The Fast File System does so by being disk aware and keeping related data
such as a file’s inode and its content in the same block groups.
- The two approaches used to solve the crash-consistency problem: file system
checkers such as fsck and write-ahead logging (or journaling) as in ext3 and
other modern file systems.
- The major ideas behind the Log-structured File System: Sequential disk writes
instead of overwriting files in place, write buffering and keeping track of
on-disk inodes through an inode map and a checkpoint region. Instead of
cleaning the leftover garbage, NetApp’s WAFL transforms it into a file
recovery feature.
- The structure of Flash-based SSDs, the differences related to reading and
writing and the challenges related to performance and reliability. Wear leveling
is the process of spreading writes to different blocks and migrating
frequently read data to other blocks.
- There are two disk failure modes: Latent Sector Errors are recovered
from through redundancy solutions such as RAID. Block corruption on the other
hand is detected through different checksum functions.

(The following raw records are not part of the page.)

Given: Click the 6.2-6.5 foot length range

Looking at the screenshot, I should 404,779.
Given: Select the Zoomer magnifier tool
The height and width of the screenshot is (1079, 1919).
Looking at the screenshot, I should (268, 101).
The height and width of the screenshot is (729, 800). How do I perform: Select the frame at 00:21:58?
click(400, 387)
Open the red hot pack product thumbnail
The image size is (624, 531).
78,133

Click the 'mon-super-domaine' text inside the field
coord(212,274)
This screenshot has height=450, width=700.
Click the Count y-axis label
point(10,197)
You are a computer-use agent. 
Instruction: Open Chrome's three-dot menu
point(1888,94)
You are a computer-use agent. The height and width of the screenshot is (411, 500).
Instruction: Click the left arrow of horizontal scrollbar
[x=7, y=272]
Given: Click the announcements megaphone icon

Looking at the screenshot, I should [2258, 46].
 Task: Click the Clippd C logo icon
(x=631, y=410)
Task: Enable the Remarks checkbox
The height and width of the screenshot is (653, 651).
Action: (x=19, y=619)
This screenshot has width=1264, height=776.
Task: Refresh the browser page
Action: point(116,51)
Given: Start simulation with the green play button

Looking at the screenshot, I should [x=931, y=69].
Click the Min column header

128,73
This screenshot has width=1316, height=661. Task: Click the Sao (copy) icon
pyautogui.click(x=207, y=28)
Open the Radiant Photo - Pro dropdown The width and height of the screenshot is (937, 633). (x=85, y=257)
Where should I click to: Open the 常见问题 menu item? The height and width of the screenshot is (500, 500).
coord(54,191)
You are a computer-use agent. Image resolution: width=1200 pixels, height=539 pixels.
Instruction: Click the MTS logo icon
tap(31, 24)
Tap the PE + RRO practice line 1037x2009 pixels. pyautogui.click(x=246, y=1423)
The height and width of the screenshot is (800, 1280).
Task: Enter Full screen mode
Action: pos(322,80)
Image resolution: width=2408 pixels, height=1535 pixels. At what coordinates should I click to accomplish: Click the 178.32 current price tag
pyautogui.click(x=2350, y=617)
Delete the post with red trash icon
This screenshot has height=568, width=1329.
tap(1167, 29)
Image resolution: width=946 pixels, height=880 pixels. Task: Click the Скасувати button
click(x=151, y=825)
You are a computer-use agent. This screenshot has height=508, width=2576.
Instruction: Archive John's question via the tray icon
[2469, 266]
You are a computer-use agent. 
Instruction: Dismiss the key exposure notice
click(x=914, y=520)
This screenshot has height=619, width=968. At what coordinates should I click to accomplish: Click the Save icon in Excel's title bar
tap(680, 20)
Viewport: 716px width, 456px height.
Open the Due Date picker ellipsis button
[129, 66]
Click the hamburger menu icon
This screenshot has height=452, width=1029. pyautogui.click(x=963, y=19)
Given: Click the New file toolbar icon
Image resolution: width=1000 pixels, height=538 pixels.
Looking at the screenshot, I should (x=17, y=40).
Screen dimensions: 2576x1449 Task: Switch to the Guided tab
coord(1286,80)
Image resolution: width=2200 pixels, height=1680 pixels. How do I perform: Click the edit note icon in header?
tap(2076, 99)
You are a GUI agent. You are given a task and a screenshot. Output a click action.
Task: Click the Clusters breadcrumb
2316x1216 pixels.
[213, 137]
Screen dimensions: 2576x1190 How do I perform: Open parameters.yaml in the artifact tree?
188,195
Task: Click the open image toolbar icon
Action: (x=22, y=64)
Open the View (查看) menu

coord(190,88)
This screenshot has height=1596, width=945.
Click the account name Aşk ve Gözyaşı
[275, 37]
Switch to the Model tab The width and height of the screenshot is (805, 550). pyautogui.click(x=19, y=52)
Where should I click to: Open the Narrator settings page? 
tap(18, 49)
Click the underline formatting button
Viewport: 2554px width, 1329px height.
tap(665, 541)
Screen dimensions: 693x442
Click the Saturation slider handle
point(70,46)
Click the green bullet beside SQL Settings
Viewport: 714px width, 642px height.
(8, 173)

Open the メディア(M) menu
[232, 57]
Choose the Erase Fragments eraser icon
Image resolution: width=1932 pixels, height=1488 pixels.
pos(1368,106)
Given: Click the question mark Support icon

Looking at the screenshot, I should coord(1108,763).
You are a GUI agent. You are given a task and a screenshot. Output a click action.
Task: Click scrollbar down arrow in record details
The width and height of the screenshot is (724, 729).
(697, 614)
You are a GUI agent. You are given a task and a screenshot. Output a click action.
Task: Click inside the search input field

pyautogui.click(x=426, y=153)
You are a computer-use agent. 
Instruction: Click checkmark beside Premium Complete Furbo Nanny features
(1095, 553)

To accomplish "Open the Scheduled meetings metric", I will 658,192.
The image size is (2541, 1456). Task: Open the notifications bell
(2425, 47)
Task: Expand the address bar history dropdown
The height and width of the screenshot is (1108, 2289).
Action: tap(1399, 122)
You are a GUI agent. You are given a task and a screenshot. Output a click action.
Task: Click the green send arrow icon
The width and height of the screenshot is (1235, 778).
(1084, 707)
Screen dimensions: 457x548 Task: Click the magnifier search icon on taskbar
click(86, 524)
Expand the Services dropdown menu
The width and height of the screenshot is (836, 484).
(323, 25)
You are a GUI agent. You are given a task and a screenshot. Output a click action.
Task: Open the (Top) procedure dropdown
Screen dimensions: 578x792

Part 3: Distributed Systems
- A short introduction to communication protocols: UDP vs TCP and RPC.
- The focus of Sun’s Network File System on simplicity and fast crash recovery.
Statelessness in NFS is achieved by ensuring that all operations are
idempotent. Performance is improved through client caching.
- Andrew File System’s focus on scale. Server interactions are minimized with
whole-file caching and through a callback, the server informs the client when
a file changes, solving the issue of cache consistency and constant polling.
To reduce the high cost of path traversals, a File ID is used.